Le jour approche où il faudra faire face à des réalités sociales qui ont longtemps été dissimulées. Les travailleurs sont de plus en plus conscients de l’énorme inégalité de la société dans laquelle ils vivent et cherchent un moyen de la changer. C’est pourquoi, lorsque je me suis présenté en tant que socialiste aux élections de 2022 de l’UAW, j’ai reçu 5.000 voix des travailleurs de l’automobile, malgré les efforts de l’appareil syndical pour museler le vote, ce qui s’est traduit par un taux de participation de seulement 9 pour cent.

Le président de l’UAW, Shawn Fain, s’est mis à dénoncer la «cupidité des entreprises» et la «classe des milliardaires». En réalité, Fain et la bureaucratie syndicale qu’il supervise remplissent une fonction essentielle pour le compte des sociétés. Ils bloquent ou limitent les grèves (comme ils le font actuellement, en isolant un débrayage chez les trois grands dans trois usines seulement) et appliquent les exigences de la direction, en imposant des reculs et en trahissant leurs membres sans arrêt au cours des 45 dernières années. Pour ces services, les bureaucrates reçoivent leurs propres rémunérations, y compris des salaires à six chiffres qui les placent dans les 5 pour cent de revenus les plus élevés, une classe moyenne supérieure aisée.

La Maison-Blanche et les dirigeants de l’UAW sont en communication constante depuis des mois, coordonnant étroitement leur stratégie et leurs discours, Biden et Fain répétant ad nauseam les mêmes rengaines sur la «juste part».

Trump, le démagogue fasciste, cherche à exploiter le mécontentement grandissant des travailleurs, en particulier en ce qui concerne l’hécatombe des emplois que prévoit la transition vers la production de véhicules électriques. Pour empêcher les travailleurs de diriger leur colère vers les constructeurs automobiles, il fait des travailleurs mexicains et chinois les boucs émissaires des licenciements et des fermetures d’usines.

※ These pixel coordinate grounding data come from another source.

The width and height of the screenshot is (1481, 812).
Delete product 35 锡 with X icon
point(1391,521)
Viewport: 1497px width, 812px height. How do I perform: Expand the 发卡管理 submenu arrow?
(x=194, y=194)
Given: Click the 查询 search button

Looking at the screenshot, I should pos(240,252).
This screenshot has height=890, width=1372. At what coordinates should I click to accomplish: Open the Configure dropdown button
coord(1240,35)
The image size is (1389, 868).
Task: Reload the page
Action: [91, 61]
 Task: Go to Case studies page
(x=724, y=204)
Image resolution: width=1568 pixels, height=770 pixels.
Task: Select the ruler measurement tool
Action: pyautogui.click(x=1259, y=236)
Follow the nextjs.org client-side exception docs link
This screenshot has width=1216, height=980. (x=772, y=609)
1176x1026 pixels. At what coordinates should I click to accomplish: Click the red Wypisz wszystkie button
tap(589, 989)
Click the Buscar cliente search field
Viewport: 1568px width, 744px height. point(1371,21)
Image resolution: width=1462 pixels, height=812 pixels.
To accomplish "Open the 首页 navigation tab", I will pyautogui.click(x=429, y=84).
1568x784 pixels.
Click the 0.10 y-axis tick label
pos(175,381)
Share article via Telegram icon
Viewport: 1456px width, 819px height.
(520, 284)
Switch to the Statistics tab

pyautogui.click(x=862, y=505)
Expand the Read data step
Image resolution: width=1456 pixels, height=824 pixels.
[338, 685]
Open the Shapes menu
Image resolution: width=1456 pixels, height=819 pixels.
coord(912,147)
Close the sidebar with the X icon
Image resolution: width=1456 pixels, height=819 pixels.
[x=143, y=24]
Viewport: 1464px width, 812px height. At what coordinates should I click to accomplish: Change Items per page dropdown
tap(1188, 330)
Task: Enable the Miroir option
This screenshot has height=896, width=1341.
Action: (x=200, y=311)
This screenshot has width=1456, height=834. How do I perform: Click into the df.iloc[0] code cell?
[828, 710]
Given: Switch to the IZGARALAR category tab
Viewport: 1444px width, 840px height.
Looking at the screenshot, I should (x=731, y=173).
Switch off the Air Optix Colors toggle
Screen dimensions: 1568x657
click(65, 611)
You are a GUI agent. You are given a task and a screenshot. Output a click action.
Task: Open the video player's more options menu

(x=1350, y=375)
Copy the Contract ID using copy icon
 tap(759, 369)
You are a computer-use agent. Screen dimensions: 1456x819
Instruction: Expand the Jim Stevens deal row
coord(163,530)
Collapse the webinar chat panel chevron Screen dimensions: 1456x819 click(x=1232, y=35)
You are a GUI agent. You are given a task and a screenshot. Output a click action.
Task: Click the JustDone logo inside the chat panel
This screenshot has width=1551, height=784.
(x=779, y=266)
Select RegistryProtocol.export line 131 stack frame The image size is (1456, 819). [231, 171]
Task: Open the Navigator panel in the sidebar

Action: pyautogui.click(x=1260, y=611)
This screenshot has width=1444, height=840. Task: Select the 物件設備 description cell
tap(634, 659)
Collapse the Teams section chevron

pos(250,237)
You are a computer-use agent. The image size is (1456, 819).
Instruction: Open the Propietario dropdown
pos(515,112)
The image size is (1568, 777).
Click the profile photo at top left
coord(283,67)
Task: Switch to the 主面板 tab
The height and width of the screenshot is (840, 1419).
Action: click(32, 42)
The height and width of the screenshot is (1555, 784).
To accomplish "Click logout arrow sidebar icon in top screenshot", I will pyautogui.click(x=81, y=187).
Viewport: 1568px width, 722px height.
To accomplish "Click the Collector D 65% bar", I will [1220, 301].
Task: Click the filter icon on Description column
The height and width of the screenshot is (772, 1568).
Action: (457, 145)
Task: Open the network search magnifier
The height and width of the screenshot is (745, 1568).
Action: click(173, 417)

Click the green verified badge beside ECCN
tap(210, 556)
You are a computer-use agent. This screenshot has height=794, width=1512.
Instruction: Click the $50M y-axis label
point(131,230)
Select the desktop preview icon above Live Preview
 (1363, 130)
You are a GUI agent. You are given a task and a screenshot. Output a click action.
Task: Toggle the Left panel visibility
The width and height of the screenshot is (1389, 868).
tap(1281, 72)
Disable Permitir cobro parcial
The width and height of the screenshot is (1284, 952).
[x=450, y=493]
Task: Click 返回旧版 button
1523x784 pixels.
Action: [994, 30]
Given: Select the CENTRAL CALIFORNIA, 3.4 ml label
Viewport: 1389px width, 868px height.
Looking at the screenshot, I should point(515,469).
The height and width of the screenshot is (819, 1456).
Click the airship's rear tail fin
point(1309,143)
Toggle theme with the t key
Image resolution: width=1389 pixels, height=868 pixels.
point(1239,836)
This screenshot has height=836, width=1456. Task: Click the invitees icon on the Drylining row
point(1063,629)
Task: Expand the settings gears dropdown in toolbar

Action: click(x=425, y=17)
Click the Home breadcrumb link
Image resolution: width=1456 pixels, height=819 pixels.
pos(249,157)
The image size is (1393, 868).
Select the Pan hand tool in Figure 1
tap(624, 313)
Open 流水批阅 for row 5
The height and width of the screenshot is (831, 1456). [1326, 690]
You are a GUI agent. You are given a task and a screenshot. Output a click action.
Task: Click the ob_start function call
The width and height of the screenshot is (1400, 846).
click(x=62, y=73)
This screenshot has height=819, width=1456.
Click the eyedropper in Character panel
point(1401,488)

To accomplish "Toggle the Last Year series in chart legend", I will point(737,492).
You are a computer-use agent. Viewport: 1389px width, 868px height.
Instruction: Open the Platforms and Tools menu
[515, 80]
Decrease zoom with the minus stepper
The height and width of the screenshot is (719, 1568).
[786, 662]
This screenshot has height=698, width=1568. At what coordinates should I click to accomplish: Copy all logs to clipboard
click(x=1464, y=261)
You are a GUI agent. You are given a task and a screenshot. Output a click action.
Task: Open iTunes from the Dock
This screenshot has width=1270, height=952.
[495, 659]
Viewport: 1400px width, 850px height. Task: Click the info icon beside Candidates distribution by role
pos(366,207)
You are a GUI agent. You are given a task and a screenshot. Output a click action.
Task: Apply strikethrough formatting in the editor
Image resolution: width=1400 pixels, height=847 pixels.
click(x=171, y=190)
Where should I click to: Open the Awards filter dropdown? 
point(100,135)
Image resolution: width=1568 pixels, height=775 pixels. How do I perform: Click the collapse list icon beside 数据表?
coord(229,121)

Ce que Biden, Trump et Fain craignent tous, c’est que l’inégalité pousse la classe ouvrière des États-Unis à adopter des politiques socialistes, c’est-à-dire une perspective politique fondée sur les intérêts de classe indépendants des travailleurs.

Le capitalisme montre aux masses de travailleurs qu’il est en guerre contre leurs besoins fondamentaux. L’inflation, la transmission effrénée du COVID-19, les conditions de travail mortelles, la crise climatique et la menace d’une guerre nucléaire mondiale sont autant de problèmes auxquels sont confrontés les travailleurs du monde entier. Ils sont de plus en plus nombreux à constater la nécessité de renverser tout ce système et d’en instaurer un où ce sont les besoins sociaux, et non le profit privé, qui détermineront l’allocation des ressources de la société.